--- Information provided ---
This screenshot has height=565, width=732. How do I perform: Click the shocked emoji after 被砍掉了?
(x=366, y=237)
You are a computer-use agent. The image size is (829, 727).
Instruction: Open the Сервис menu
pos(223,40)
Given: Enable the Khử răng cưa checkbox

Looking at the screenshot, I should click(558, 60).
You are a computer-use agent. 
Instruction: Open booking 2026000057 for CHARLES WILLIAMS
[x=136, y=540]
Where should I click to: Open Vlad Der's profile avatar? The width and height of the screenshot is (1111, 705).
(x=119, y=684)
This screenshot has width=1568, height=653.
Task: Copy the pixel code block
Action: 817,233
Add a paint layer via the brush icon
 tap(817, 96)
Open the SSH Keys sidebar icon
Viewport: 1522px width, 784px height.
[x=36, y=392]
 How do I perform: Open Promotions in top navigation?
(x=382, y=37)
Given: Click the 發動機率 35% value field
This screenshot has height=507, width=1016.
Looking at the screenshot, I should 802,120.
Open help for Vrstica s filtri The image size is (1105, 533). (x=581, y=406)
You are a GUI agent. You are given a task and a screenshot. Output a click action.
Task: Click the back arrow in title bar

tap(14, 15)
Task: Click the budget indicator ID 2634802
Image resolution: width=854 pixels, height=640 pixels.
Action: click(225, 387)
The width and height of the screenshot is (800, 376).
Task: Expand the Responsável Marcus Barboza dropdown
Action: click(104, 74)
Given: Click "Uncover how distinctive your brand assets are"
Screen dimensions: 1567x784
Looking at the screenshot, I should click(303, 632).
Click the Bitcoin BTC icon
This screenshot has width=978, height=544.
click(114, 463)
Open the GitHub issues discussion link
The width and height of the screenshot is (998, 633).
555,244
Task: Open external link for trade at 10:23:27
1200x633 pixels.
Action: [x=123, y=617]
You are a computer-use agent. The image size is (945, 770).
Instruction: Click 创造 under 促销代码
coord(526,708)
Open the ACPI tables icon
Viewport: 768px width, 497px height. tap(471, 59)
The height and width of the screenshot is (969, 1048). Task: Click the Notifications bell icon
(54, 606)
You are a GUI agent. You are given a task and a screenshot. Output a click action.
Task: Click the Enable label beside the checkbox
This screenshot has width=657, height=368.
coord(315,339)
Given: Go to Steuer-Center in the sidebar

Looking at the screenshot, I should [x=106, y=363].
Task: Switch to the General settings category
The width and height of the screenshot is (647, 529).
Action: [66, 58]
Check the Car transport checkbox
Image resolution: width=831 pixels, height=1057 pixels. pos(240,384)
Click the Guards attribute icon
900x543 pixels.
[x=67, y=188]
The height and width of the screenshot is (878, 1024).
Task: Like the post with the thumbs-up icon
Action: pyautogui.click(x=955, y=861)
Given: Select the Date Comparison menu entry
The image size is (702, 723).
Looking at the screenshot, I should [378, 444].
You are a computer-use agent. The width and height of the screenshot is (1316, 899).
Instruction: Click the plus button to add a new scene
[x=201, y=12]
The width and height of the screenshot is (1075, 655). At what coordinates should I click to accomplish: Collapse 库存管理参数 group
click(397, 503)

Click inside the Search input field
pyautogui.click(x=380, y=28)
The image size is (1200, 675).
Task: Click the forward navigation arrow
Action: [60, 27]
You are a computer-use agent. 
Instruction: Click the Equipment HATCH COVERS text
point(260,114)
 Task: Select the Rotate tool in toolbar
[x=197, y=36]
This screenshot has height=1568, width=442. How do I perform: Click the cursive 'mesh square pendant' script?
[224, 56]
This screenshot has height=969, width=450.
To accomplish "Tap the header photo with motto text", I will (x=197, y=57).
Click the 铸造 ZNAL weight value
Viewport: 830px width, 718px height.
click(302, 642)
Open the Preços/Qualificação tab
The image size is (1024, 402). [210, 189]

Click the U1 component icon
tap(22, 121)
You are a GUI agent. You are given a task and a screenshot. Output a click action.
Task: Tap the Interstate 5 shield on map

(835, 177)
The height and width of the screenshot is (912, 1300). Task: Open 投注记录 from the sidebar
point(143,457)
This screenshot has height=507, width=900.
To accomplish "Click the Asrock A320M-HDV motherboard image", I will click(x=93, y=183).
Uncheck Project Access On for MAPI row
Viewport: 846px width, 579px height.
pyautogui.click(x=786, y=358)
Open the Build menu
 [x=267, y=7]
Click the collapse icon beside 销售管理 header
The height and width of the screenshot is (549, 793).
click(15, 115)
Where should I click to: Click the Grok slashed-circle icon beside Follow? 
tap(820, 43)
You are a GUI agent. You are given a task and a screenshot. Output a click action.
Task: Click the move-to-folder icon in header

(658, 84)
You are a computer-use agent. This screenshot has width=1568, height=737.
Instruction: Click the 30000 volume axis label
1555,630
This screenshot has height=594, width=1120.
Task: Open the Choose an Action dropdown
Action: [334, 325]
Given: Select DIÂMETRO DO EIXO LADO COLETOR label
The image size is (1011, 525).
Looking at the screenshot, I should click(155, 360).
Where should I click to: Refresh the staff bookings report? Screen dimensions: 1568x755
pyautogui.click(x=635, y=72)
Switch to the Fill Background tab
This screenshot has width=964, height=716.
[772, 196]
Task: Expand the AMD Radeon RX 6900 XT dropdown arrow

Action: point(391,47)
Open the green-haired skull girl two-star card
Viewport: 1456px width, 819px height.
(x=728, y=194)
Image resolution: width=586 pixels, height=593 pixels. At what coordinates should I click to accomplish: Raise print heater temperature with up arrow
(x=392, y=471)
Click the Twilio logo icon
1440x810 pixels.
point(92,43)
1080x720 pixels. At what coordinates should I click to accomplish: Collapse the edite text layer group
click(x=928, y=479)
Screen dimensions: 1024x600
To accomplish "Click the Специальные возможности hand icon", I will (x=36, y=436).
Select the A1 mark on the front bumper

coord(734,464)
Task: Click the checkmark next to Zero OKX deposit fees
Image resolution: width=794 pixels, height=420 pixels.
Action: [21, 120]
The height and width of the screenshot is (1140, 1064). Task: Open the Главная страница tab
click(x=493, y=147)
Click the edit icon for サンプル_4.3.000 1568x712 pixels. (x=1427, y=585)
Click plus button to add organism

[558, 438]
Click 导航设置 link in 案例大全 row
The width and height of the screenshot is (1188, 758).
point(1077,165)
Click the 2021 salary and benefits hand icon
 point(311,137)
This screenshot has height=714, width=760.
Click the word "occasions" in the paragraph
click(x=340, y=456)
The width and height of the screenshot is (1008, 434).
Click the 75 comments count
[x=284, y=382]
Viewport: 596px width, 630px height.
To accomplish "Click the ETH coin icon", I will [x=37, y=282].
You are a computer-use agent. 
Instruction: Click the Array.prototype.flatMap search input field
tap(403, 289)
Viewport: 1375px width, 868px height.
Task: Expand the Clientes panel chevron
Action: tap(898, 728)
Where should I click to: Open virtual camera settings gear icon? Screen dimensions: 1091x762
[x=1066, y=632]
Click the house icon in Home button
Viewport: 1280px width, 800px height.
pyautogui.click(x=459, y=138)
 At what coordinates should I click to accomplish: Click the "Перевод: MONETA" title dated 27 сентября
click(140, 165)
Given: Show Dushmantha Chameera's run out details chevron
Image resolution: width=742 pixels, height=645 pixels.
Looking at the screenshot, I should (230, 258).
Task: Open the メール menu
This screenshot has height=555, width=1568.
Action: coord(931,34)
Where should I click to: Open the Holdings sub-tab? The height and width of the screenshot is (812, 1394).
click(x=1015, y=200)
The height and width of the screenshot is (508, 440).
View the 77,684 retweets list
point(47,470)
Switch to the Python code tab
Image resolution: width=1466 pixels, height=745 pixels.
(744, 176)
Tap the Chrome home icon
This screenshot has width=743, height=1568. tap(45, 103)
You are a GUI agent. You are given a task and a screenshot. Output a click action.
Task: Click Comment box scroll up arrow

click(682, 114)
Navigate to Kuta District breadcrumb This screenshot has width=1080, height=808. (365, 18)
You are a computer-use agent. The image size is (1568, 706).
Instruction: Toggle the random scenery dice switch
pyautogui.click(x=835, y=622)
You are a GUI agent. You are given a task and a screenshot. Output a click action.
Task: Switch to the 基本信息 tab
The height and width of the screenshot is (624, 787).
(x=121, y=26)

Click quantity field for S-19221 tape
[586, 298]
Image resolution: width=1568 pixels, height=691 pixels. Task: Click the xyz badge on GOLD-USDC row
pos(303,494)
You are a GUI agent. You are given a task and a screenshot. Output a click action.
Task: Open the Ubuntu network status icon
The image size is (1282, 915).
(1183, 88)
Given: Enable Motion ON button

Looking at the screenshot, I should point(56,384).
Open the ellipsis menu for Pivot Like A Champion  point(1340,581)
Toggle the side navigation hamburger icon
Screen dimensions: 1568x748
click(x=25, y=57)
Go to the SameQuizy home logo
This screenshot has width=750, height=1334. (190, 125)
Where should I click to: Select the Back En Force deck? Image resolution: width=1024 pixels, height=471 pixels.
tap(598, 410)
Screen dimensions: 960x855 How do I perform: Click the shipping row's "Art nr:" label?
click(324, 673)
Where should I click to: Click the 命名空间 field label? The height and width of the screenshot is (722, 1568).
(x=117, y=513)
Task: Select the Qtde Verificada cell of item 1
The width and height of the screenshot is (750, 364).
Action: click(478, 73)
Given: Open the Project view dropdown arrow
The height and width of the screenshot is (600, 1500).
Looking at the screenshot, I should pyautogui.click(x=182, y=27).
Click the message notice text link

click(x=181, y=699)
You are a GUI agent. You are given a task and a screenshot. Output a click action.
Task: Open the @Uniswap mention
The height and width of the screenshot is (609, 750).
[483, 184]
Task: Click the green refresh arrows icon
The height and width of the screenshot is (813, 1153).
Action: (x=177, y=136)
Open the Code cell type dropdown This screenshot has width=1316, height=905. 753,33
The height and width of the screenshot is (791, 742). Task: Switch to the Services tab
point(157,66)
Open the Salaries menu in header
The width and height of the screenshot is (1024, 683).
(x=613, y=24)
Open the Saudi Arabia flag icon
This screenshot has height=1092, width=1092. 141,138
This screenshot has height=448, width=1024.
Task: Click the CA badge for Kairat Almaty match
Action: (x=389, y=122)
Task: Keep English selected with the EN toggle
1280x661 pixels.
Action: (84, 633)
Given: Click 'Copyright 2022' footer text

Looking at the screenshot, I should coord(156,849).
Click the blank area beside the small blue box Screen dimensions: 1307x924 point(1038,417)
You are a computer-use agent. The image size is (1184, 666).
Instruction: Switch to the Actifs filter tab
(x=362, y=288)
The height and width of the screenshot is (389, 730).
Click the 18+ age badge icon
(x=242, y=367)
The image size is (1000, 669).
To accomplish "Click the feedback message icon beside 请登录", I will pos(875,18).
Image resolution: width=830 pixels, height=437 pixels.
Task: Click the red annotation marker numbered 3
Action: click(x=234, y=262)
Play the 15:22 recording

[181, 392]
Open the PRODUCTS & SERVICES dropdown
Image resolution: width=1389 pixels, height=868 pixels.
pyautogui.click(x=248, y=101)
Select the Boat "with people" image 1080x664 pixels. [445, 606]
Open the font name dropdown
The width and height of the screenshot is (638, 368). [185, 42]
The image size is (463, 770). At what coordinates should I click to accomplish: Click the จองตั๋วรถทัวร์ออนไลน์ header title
---
▸ **What is needed**: Bring together each line above where the string "Project" turns up.

▸ **Exercise solution**:
Uncheck Project Access On for MAPI row
Given: Open the Project view dropdown arrow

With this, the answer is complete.